Sunday, November 25, 2012

Diving With Dimwits

Today's adventure was a day aboard the SilverSonic visiting the Agincourt reefs. We've relocated up the coast slightly to beautiful Port Douglas and as a perk we can access some of the less visited sections of the GBR marine park.

Though the day wasn't a total disaster, I can certainly say I've learnt my lesson.

  • One day trips that cater to all types of reef visitors = bad.
  • -Multi-day trips (liveaboards) for divers = better.

This isn't a slight on the SilverSonic, her crew or their business model in general. It's just that the one day trips need to be lowest common denominator type affairs.

I heard that if ignorance is bliss, then tourists must be in heaven. Well, that certainly applies to some of the people on our dive trip yesterday.

The boat has a policy that all divers must be guided (even if you are certified). So, the boat puts six certified divers together with a guide. In hindsight, this is a good policy as it means there will always be a bit of supervision. But it's also like group work in grade school, where you're assigned a 'team' and the decent students have to pick up the slack for the incompetent ones.

Our group included one person who was a beginner. From a diving perspective she couldn't swim, had serious buoyancy control issues, and most importantly had no self awareness of her gear or body position in the water. As part of our pre-trip briefing we have all been lectured on the delicacy of the reef. If you're a beginner, keep your distance and don't touch anything. That message didn't sink in though.

For example, here she is milliseconds from bumping into the reef, and again as she turns around wondering what delicate coral she's just crushed.

It's one thing to be a beginner, that's forgivable. It's another to not care at all.
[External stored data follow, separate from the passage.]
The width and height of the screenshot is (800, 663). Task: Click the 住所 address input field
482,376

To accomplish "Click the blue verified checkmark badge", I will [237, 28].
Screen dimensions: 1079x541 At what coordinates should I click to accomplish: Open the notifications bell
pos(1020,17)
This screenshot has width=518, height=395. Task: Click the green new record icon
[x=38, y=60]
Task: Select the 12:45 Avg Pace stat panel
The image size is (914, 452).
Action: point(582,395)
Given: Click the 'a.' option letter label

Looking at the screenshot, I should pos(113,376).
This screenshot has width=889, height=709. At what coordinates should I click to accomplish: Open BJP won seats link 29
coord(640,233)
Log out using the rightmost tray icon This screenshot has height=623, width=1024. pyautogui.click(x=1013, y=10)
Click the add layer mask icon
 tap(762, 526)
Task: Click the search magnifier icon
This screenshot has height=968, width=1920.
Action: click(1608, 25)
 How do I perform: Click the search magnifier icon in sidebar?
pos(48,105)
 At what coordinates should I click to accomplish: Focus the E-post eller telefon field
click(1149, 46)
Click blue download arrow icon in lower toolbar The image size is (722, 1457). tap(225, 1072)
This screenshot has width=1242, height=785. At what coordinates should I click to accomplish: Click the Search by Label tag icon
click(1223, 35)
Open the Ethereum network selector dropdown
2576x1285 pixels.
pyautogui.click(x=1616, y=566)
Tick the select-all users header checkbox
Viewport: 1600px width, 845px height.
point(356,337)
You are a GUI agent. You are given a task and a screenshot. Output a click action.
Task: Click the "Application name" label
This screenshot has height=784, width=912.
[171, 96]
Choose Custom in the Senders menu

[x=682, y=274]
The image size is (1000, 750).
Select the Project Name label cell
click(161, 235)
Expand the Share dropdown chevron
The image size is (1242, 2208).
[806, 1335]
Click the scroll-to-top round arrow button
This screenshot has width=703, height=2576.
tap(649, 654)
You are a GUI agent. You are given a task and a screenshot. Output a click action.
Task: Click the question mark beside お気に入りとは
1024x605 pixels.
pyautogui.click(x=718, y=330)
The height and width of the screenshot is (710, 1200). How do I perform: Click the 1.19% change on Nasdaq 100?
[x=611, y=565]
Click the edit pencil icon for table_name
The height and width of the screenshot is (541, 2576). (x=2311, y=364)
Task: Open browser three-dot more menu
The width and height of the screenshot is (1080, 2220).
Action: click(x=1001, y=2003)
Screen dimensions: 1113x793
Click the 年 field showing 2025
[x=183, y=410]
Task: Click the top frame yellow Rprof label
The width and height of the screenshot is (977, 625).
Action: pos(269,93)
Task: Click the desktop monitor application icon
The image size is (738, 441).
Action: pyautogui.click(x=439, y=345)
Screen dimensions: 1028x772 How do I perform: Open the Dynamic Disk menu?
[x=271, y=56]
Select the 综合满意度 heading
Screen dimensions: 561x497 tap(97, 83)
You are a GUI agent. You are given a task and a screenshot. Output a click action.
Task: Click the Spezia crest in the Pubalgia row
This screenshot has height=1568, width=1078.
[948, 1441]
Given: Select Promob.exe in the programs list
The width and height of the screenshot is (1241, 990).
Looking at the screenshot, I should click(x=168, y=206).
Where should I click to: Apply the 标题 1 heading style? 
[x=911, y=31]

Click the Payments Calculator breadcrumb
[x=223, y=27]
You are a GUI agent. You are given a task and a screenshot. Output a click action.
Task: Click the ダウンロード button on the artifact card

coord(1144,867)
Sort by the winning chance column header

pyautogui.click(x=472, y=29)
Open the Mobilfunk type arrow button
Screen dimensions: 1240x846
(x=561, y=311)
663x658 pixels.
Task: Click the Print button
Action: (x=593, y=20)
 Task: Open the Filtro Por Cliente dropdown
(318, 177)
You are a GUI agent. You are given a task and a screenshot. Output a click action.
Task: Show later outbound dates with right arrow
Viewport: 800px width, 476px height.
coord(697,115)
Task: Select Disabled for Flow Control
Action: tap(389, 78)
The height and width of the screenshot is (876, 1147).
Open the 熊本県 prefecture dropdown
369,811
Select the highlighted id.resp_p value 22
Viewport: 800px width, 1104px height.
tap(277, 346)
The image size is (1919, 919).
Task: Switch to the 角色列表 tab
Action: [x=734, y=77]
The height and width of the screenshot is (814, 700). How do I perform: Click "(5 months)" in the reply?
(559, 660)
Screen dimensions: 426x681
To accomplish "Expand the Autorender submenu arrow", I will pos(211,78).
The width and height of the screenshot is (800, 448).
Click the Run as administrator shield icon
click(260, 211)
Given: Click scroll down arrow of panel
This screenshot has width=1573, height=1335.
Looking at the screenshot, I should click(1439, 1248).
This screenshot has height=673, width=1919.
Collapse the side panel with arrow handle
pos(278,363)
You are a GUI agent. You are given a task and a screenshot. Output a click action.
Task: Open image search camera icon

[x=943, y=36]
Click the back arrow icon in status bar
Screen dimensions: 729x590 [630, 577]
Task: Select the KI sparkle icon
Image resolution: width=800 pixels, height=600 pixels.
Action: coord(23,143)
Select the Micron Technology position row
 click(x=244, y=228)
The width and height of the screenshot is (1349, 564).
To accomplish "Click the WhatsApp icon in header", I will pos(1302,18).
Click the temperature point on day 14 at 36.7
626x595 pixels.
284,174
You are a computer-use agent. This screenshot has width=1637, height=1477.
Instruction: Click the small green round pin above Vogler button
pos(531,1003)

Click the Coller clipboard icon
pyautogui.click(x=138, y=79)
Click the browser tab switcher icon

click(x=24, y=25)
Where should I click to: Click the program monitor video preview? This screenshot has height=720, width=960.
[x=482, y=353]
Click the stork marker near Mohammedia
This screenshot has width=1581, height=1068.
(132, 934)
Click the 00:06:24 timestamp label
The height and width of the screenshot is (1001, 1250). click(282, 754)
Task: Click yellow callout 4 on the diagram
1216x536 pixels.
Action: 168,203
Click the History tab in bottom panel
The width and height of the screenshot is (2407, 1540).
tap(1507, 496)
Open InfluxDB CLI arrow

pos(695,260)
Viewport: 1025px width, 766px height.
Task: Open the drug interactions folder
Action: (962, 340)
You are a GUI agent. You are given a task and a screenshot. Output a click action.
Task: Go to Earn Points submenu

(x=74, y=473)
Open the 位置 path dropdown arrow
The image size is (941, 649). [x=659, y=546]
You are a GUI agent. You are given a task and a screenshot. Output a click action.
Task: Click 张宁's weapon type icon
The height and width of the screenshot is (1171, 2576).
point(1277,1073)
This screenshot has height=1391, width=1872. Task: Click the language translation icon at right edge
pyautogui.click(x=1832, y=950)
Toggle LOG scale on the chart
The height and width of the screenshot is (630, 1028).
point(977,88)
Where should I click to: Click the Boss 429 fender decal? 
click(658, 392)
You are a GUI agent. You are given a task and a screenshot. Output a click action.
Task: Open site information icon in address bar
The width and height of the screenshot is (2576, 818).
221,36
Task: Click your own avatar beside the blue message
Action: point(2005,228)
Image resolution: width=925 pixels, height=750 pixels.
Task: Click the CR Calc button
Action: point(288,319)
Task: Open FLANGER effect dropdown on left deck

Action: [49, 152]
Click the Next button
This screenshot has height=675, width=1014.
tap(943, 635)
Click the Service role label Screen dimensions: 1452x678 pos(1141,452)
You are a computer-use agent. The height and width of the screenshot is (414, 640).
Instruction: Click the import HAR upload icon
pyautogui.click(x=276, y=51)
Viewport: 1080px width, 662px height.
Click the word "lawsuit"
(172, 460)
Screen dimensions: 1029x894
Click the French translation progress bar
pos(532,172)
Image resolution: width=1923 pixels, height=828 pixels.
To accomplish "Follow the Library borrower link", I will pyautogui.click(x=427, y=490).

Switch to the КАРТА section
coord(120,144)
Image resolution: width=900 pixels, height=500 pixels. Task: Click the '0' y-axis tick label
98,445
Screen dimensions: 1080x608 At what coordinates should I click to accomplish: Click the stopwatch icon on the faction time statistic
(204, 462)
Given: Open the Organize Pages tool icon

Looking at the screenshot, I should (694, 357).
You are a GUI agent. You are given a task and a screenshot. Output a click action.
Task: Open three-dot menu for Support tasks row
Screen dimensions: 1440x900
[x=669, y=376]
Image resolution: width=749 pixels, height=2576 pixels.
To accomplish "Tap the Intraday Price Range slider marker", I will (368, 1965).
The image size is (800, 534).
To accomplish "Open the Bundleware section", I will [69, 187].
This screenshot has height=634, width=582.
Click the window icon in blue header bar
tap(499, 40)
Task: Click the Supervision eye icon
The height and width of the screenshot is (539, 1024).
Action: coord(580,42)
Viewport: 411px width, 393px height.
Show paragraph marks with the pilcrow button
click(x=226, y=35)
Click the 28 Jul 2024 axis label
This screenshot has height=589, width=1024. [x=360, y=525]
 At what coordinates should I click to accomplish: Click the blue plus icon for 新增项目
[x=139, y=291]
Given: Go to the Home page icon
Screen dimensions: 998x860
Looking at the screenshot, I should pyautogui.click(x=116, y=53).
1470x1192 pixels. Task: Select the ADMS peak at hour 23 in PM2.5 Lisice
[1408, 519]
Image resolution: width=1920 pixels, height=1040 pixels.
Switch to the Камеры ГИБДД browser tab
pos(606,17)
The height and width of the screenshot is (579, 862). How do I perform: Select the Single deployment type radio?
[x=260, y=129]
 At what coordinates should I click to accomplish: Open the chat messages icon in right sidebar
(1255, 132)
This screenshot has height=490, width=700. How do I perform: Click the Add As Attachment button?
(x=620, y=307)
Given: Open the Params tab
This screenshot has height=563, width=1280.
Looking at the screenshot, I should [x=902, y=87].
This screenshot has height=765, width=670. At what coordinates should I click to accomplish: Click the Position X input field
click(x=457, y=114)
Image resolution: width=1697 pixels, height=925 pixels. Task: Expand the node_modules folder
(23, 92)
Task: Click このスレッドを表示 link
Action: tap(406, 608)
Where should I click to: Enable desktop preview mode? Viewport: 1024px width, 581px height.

Near the end of our first dive you're required to wait around while the photographer takes your picture. This person, so intent on getting a photo with her buddy, uses a coral covered bommie to push off so she can swim about 5 meters. While I'm watching, completely shocked, she then sits down on the reef for her photo.

Fin contact with reef

Pushing off the reef

Sitting on the reef.

Let's recap. She SITS DOWN ON THE REEF. It's the great barrier reef folks, the world's largest single structure made up of connected organisms, visible from space, containing 1/3 of the worlds soft corals, it's a cornerstone of our entire planet's biodiversity. And she's sitting on it. What's worse, neither the guide nor the photographer did anything about it.

I just don't have the words. The GBR is a is also a gigantic tourist draw (we're here) and a significant part of Australia's tourism industry ($5 billion per annum). In the last 20 years, it's lost 1/2 of it's coral coverage. Wikipedia lists climate change, pollution, crown-of-thorns starfish and fishing as the primary threats to the health of the reef system.